# What you have to do
Please output each line of the data exactly as it appears.

# Exercise input
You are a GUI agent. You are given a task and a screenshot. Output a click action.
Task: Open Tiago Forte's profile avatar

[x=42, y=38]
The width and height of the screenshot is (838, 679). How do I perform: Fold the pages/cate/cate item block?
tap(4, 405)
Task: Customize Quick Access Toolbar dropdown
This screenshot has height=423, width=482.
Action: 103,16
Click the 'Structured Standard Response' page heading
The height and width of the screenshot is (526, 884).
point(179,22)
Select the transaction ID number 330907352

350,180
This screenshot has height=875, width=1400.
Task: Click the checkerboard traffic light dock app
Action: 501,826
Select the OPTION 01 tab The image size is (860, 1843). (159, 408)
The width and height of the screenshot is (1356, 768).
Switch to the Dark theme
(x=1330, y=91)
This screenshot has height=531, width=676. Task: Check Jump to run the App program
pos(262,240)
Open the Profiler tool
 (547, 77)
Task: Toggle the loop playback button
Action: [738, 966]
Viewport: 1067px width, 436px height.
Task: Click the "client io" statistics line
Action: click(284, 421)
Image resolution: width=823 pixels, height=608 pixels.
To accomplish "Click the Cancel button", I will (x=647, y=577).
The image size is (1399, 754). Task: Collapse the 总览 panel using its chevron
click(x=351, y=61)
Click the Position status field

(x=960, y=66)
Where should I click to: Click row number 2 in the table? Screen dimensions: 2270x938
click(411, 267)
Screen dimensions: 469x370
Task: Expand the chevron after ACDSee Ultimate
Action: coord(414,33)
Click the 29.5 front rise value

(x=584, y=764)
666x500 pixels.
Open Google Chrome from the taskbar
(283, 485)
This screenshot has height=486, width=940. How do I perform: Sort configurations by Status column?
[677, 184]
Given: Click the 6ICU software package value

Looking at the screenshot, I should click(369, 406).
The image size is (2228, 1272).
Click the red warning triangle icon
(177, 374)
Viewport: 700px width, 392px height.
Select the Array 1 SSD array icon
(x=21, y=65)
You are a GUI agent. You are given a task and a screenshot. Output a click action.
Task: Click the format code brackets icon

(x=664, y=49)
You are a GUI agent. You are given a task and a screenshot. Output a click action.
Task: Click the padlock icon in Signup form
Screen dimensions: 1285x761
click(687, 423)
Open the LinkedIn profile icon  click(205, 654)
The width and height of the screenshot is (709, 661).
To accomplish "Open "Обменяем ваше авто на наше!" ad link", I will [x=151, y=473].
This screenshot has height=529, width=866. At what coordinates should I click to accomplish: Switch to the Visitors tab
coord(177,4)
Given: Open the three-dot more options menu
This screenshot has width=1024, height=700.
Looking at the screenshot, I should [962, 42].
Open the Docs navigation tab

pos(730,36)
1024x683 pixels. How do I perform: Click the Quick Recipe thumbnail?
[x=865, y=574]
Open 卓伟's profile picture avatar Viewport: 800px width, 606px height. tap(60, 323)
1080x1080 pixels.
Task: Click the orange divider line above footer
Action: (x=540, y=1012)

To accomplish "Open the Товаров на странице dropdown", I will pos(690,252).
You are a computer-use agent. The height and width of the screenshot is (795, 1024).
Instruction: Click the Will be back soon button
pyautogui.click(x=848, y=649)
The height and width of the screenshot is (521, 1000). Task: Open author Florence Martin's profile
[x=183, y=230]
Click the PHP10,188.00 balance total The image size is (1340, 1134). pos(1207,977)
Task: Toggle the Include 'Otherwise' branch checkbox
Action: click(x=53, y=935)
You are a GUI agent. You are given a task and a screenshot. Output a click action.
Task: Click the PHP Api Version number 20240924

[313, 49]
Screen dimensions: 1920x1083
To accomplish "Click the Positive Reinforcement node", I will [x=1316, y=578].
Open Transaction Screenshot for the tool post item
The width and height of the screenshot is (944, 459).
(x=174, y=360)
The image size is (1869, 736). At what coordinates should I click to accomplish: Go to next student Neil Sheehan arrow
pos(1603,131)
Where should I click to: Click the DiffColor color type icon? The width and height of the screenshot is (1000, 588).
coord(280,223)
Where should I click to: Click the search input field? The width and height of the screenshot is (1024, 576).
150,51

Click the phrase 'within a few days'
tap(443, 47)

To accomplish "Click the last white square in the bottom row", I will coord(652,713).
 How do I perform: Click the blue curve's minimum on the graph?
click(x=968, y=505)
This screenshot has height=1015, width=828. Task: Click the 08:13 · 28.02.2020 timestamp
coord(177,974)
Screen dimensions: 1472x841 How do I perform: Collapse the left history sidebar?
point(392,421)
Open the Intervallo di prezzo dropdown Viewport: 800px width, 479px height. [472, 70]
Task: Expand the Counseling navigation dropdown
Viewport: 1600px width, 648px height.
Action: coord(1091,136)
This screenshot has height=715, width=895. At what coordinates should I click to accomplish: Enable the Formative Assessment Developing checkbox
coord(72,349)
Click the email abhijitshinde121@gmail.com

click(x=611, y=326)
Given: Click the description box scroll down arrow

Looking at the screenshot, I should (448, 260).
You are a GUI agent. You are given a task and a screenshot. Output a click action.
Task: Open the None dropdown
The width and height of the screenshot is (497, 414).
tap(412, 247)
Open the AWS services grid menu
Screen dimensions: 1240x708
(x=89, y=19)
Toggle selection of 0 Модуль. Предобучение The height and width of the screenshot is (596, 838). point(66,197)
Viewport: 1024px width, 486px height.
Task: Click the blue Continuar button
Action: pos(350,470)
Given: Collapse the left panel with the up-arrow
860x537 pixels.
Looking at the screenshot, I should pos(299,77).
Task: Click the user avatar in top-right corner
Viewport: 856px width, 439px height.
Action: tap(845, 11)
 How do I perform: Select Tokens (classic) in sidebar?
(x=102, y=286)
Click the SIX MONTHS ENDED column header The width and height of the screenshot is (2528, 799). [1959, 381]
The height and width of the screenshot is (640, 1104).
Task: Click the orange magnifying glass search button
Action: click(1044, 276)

# Expected output
You are a GUI agent. You are given a task and a screenshot. Output a click action.
Task: Open Tiago Forte's profile avatar

[x=42, y=38]
The width and height of the screenshot is (838, 679). How do I perform: Fold the pages/cate/cate item block?
tap(4, 405)
Task: Customize Quick Access Toolbar dropdown
This screenshot has height=423, width=482.
Action: 103,16
Click the 'Structured Standard Response' page heading
The height and width of the screenshot is (526, 884).
point(179,22)
Select the transaction ID number 330907352

350,180
This screenshot has height=875, width=1400.
Task: Click the checkerboard traffic light dock app
Action: 501,826
Select the OPTION 01 tab The image size is (860, 1843). (159, 408)
The width and height of the screenshot is (1356, 768).
Switch to the Dark theme
(x=1330, y=91)
This screenshot has height=531, width=676. Task: Check Jump to run the App program
pos(262,240)
Open the Profiler tool
 (547, 77)
Task: Toggle the loop playback button
Action: [738, 966]
Viewport: 1067px width, 436px height.
Task: Click the "client io" statistics line
Action: click(284, 421)
Image resolution: width=823 pixels, height=608 pixels.
To accomplish "Click the Cancel button", I will (x=647, y=577).
The image size is (1399, 754). Task: Collapse the 总览 panel using its chevron
click(x=351, y=61)
Click the Position status field

(x=960, y=66)
Where should I click to: Click row number 2 in the table? Screen dimensions: 2270x938
click(411, 267)
Screen dimensions: 469x370
Task: Expand the chevron after ACDSee Ultimate
Action: coord(414,33)
Click the 29.5 front rise value

(x=584, y=764)
666x500 pixels.
Open Google Chrome from the taskbar
(283, 485)
This screenshot has height=486, width=940. How do I perform: Sort configurations by Status column?
[677, 184]
Given: Click the 6ICU software package value

Looking at the screenshot, I should click(369, 406).
The image size is (2228, 1272).
Click the red warning triangle icon
(177, 374)
Viewport: 700px width, 392px height.
Select the Array 1 SSD array icon
(x=21, y=65)
You are a GUI agent. You are given a task and a screenshot. Output a click action.
Task: Click the format code brackets icon

(x=664, y=49)
You are a GUI agent. You are given a task and a screenshot. Output a click action.
Task: Click the padlock icon in Signup form
Screen dimensions: 1285x761
click(687, 423)
Open the LinkedIn profile icon  click(205, 654)
The width and height of the screenshot is (709, 661).
To accomplish "Open "Обменяем ваше авто на наше!" ad link", I will [x=151, y=473].
This screenshot has height=529, width=866. At what coordinates should I click to accomplish: Switch to the Visitors tab
coord(177,4)
Given: Open the three-dot more options menu
This screenshot has width=1024, height=700.
Looking at the screenshot, I should [962, 42].
Open the Docs navigation tab

pos(730,36)
1024x683 pixels. How do I perform: Click the Quick Recipe thumbnail?
[x=865, y=574]
Open 卓伟's profile picture avatar Viewport: 800px width, 606px height. tap(60, 323)
1080x1080 pixels.
Task: Click the orange divider line above footer
Action: (x=540, y=1012)

To accomplish "Open the Товаров на странице dropdown", I will pos(690,252).
You are a computer-use agent. The height and width of the screenshot is (795, 1024).
Instruction: Click the Will be back soon button
pyautogui.click(x=848, y=649)
The height and width of the screenshot is (521, 1000). Task: Open author Florence Martin's profile
[x=183, y=230]
Click the PHP10,188.00 balance total The image size is (1340, 1134). pos(1207,977)
Task: Toggle the Include 'Otherwise' branch checkbox
Action: click(x=53, y=935)
You are a GUI agent. You are given a task and a screenshot. Output a click action.
Task: Click the PHP Api Version number 20240924

[313, 49]
Screen dimensions: 1920x1083
To accomplish "Click the Positive Reinforcement node", I will [x=1316, y=578].
Open Transaction Screenshot for the tool post item
The width and height of the screenshot is (944, 459).
(x=174, y=360)
The image size is (1869, 736). At what coordinates should I click to accomplish: Go to next student Neil Sheehan arrow
pos(1603,131)
Where should I click to: Click the DiffColor color type icon? The width and height of the screenshot is (1000, 588).
coord(280,223)
Where should I click to: Click the search input field? The width and height of the screenshot is (1024, 576).
150,51

Click the phrase 'within a few days'
tap(443, 47)

To accomplish "Click the last white square in the bottom row", I will coord(652,713).
 How do I perform: Click the blue curve's minimum on the graph?
click(x=968, y=505)
This screenshot has height=1015, width=828. Task: Click the 08:13 · 28.02.2020 timestamp
coord(177,974)
Screen dimensions: 1472x841 How do I perform: Collapse the left history sidebar?
point(392,421)
Open the Intervallo di prezzo dropdown Viewport: 800px width, 479px height. [472, 70]
Task: Expand the Counseling navigation dropdown
Viewport: 1600px width, 648px height.
Action: coord(1091,136)
This screenshot has height=715, width=895. At what coordinates should I click to accomplish: Enable the Formative Assessment Developing checkbox
coord(72,349)
Click the email abhijitshinde121@gmail.com

click(x=611, y=326)
Given: Click the description box scroll down arrow

Looking at the screenshot, I should (448, 260).
You are a GUI agent. You are given a task and a screenshot. Output a click action.
Task: Open the None dropdown
The width and height of the screenshot is (497, 414).
tap(412, 247)
Open the AWS services grid menu
Screen dimensions: 1240x708
(x=89, y=19)
Toggle selection of 0 Модуль. Предобучение The height and width of the screenshot is (596, 838). point(66,197)
Viewport: 1024px width, 486px height.
Task: Click the blue Continuar button
Action: pos(350,470)
Given: Collapse the left panel with the up-arrow
860x537 pixels.
Looking at the screenshot, I should pos(299,77).
Task: Click the user avatar in top-right corner
Viewport: 856px width, 439px height.
Action: tap(845, 11)
 How do I perform: Select Tokens (classic) in sidebar?
(x=102, y=286)
Click the SIX MONTHS ENDED column header The width and height of the screenshot is (2528, 799). [1959, 381]
The height and width of the screenshot is (640, 1104).
Task: Click the orange magnifying glass search button
Action: click(1044, 276)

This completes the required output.